─── INFORMATION SHOWN ───

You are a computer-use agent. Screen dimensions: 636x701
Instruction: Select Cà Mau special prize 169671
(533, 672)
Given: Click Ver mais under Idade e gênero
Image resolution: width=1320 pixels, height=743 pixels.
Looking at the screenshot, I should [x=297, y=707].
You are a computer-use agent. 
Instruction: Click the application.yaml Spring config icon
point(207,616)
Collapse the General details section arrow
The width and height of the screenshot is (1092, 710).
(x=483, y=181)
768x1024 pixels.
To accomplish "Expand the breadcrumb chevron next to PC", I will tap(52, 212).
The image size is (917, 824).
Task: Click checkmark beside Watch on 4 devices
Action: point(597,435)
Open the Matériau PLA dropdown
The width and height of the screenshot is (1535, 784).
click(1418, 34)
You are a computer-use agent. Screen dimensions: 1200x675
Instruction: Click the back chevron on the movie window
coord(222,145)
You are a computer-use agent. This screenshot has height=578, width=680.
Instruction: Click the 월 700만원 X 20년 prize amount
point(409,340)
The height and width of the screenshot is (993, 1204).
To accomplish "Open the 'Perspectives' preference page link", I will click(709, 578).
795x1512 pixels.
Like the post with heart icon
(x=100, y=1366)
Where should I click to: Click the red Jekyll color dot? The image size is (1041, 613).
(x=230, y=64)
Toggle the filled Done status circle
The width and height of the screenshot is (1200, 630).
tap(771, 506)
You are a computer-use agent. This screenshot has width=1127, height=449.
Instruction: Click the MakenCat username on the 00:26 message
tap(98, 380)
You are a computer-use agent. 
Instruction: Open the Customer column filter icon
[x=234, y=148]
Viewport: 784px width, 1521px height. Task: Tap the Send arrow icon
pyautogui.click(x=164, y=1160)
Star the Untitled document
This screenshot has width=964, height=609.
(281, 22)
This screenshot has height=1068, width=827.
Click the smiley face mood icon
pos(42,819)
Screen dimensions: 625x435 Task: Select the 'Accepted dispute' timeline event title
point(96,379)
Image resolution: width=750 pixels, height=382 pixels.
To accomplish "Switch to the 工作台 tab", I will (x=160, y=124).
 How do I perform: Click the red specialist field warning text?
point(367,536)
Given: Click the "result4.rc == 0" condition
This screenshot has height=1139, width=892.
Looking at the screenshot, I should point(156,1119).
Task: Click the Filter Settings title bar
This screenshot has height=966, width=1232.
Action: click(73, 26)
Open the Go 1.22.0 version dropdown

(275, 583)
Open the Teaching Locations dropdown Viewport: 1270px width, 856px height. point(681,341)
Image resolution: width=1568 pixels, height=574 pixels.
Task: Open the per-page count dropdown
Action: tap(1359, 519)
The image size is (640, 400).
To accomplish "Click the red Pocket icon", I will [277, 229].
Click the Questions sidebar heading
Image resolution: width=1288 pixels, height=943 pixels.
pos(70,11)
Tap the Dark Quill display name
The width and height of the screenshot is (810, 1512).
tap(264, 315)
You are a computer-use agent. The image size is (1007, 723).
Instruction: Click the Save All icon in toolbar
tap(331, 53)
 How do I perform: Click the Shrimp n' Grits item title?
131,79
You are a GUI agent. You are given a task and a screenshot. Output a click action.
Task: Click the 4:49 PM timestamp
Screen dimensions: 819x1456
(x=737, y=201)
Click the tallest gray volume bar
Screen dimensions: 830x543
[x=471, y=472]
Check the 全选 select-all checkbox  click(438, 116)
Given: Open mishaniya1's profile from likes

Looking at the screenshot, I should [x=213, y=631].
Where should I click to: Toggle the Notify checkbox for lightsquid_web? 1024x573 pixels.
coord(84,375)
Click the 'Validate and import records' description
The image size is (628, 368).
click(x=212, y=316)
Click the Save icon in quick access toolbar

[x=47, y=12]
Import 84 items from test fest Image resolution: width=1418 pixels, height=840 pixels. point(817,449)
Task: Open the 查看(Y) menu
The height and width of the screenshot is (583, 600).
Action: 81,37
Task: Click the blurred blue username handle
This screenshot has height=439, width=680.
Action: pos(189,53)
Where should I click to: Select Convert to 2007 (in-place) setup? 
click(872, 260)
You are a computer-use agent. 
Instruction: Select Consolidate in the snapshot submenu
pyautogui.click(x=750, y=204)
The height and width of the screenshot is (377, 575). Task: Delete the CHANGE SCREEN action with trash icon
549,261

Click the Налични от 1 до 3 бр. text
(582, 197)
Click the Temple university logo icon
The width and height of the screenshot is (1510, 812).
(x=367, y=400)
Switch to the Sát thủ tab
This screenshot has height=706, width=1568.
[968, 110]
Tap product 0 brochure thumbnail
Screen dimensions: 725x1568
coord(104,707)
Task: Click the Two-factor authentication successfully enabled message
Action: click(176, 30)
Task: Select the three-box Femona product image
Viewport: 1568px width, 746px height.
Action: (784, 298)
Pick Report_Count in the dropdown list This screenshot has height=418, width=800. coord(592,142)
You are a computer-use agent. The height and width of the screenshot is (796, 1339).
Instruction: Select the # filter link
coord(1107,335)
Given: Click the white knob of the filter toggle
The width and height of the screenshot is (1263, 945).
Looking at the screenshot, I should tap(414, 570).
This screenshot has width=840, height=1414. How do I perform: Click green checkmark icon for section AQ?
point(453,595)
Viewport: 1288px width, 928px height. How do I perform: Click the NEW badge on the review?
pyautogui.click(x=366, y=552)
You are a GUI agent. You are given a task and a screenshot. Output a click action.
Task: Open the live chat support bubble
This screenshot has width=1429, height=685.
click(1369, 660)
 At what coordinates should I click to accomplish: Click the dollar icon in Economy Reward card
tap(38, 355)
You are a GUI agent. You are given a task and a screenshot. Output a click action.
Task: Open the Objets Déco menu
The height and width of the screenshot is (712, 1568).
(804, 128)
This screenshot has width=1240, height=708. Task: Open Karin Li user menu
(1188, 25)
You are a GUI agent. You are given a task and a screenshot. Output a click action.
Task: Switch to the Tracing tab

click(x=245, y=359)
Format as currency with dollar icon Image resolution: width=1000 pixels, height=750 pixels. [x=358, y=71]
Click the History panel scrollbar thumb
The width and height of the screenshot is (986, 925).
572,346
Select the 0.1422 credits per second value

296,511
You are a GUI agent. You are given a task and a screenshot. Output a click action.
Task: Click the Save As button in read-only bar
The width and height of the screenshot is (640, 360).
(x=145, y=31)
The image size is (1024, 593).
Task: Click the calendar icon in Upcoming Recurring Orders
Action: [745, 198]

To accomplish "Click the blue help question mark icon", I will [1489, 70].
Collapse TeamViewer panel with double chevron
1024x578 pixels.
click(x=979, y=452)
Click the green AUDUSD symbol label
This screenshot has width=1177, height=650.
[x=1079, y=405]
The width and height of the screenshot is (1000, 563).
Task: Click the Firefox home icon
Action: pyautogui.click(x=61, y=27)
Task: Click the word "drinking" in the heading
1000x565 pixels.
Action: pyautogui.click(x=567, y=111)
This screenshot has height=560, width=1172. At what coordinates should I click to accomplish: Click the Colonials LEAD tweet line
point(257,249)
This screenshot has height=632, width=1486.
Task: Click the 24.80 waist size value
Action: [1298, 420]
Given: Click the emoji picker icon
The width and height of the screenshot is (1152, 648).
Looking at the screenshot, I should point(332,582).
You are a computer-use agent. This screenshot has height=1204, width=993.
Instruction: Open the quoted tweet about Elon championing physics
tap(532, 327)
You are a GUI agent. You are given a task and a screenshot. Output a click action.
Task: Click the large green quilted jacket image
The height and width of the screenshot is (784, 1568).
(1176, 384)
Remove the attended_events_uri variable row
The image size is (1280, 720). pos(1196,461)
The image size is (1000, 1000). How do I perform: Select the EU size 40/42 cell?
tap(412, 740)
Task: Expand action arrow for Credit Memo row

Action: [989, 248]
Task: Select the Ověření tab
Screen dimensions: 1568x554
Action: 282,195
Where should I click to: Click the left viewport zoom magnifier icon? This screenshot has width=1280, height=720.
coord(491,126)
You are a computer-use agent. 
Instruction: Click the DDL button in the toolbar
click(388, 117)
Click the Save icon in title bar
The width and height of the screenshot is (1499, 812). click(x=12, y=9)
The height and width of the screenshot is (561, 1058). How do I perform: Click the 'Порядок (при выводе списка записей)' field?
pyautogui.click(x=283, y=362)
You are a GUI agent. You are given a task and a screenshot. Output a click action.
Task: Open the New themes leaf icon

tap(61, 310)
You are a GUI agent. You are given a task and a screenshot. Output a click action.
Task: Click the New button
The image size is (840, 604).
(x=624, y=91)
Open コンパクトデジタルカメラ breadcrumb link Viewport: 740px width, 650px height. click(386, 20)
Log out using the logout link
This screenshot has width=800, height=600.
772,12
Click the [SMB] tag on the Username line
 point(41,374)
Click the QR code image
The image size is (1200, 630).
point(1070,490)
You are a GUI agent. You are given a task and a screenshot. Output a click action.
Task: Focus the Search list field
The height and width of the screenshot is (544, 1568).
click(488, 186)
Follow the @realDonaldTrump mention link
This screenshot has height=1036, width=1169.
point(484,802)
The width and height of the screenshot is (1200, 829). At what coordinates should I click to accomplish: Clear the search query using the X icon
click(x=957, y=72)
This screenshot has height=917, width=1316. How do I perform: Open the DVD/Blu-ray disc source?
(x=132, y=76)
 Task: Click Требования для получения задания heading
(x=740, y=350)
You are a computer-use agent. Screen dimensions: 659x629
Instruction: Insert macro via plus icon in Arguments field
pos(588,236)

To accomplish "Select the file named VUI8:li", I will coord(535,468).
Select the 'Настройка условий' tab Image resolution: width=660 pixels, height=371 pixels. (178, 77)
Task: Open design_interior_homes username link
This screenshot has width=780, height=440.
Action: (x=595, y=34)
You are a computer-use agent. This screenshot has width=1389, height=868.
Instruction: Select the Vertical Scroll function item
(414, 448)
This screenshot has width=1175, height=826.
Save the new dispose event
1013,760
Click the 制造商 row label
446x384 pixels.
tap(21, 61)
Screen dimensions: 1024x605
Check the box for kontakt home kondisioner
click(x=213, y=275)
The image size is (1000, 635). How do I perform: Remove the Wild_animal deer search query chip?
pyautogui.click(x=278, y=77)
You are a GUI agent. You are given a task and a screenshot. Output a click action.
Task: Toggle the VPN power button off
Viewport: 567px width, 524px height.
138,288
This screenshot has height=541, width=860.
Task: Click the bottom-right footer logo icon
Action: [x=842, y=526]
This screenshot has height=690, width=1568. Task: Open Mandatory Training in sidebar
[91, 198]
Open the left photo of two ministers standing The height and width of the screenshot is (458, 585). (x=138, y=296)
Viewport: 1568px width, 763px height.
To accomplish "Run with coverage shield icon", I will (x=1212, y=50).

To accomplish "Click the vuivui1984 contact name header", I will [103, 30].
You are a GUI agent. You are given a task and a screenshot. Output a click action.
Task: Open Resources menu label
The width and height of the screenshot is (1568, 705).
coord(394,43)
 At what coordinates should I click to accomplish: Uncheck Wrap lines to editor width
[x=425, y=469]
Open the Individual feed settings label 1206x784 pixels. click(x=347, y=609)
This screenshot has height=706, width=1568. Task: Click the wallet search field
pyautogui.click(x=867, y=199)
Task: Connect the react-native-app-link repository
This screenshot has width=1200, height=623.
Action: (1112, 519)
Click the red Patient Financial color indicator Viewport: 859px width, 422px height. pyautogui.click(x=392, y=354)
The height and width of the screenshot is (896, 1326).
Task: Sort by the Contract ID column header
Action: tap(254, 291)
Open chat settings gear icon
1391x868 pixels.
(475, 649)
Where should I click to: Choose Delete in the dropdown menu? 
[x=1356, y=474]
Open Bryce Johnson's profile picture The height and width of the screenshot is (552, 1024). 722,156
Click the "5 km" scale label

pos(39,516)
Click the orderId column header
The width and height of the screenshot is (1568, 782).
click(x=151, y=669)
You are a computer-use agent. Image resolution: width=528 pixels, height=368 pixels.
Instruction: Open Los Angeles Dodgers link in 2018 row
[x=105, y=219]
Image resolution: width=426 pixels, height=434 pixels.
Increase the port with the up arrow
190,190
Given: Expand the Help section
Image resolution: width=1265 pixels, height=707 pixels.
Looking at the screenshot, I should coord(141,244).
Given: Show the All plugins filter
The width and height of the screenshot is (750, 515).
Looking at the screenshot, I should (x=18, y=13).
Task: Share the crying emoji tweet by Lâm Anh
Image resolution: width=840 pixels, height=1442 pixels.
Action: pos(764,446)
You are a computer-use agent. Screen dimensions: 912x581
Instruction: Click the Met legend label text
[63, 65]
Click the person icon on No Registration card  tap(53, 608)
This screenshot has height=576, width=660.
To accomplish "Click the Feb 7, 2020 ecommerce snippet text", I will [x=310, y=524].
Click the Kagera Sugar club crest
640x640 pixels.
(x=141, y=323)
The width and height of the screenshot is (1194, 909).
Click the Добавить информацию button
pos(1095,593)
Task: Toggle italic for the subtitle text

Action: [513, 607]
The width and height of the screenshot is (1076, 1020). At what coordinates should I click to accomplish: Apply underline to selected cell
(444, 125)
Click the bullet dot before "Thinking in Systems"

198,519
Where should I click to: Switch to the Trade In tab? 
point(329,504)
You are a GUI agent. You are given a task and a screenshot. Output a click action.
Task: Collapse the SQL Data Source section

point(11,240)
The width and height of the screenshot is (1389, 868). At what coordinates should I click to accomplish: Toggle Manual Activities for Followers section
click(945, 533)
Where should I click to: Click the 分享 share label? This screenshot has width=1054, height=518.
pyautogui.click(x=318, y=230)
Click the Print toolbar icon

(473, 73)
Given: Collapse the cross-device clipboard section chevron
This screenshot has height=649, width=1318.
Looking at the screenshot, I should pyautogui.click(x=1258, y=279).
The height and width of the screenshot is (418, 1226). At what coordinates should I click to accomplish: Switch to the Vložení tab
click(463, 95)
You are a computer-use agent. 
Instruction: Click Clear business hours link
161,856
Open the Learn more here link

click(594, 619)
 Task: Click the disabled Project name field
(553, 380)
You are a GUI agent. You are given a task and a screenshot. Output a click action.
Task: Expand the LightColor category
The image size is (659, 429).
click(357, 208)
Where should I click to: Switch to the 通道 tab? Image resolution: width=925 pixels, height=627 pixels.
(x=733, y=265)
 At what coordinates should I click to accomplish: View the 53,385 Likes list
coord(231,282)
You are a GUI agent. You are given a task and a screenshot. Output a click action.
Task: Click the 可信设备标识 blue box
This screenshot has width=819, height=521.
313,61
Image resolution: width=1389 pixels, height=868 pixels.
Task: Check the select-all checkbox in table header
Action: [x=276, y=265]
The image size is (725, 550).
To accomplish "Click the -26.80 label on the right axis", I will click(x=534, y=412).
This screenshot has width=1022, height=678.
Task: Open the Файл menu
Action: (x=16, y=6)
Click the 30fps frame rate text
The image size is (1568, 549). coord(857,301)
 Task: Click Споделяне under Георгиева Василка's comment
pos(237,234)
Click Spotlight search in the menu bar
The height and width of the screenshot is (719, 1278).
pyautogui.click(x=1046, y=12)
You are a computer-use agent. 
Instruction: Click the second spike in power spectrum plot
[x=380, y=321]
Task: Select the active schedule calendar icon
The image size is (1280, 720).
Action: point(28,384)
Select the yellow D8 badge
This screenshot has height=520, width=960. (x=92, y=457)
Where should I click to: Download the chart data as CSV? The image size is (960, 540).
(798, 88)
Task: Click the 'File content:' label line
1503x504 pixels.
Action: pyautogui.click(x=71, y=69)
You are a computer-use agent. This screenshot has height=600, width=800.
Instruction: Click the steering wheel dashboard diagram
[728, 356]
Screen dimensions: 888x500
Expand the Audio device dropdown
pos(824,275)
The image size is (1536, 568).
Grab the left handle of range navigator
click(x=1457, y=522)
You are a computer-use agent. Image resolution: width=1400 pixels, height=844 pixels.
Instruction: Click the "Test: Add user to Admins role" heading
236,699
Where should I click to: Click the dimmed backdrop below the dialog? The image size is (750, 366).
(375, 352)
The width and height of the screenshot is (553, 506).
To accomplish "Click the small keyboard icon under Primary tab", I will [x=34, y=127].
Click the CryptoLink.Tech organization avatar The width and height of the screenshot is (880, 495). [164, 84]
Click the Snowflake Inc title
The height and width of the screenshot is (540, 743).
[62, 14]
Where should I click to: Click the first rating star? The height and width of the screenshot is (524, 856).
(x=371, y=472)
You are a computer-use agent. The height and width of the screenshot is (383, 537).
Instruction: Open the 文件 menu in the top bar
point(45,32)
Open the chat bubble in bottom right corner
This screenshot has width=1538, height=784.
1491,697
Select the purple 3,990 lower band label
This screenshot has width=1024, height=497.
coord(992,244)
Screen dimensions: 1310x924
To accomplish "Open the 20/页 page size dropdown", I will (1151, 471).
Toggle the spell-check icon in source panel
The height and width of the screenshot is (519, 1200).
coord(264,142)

───

YOUR TASK: Among the lines above, find those holding the word "emoji" and state how many there are, number only.

RESPONSE AREA: 2